Like he was expecting things to actually change between them.
In a way, maybe. Maybe, things were, and—)
And, truly, Harry had no idea how to face this sheer amount of feelings head-on.
“How did you find me here?” He asked after the brief lapse of silence they had shared.
Malfoy shrugged, grinned, sharp like the devil, gray eyes glinting off the only light in their secluded corner.
“I have my ears open,” he answered, which didn't make any fucking sense at all.
There were too much feelings growing and tearing like savage beasts inside of Harry’s chest, a deadly concoction of Things that he knew would be too much for his mental capacity to handle right here and then, thoughts of soulmates swirling with anger and desperation and loneliness turning themselves into a terrible mess of tangled knots. But, really, what was Harry if not determined?
He leaned over the open tome, beginning to read about Gillyweeds.
“Severus has some in his inventories,” Malfoy said, unbothered. “I could ask him to fetch you some if you want to go with this instead of the Bubble Head Charm.”
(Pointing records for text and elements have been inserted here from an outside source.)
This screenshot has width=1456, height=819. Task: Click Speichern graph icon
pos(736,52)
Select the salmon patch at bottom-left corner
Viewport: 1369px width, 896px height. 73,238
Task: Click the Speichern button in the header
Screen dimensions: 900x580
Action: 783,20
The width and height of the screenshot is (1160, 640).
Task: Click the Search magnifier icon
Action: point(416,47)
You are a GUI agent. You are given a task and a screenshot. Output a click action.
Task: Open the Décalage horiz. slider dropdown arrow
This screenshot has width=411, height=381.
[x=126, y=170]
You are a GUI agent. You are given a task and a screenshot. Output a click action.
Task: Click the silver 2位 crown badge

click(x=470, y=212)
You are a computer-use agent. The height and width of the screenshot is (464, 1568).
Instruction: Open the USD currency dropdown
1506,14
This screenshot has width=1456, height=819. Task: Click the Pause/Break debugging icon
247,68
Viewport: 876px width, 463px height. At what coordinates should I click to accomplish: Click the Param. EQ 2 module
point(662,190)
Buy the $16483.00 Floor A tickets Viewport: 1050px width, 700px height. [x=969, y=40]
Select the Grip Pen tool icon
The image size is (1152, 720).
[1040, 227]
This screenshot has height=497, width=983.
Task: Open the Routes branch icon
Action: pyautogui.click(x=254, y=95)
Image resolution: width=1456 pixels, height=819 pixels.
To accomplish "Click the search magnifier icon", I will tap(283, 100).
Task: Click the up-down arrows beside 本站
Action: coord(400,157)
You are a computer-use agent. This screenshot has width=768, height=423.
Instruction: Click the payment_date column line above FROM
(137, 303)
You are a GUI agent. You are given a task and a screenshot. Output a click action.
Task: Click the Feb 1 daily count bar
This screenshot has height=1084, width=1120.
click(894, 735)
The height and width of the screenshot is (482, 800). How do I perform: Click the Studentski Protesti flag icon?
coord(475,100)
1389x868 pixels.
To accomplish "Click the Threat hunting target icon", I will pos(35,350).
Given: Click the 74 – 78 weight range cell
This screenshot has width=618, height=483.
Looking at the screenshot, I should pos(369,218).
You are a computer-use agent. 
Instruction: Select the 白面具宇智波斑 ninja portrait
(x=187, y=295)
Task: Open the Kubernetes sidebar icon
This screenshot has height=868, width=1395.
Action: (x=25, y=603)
Harry was determined enough to unravel the knots one by one, to figure things out no matter how intimidating they were. No matter how disconcerting Malfoy was as a person; for Harry had spent years building on the empire of obsession he had over Malfoy, for he had dedicated an exclusive corner in his mind only to pick and prod at all of the other’s jibes as though they could mean something more, tearing through layers of flesh and expensive silver-green decorations just so Harry could place himself on the same pedestal as Malfoy, to make them equals in his eyes.
All in all, it would work out.
And it would (hopefully, honestly,) make things a lot less confusing.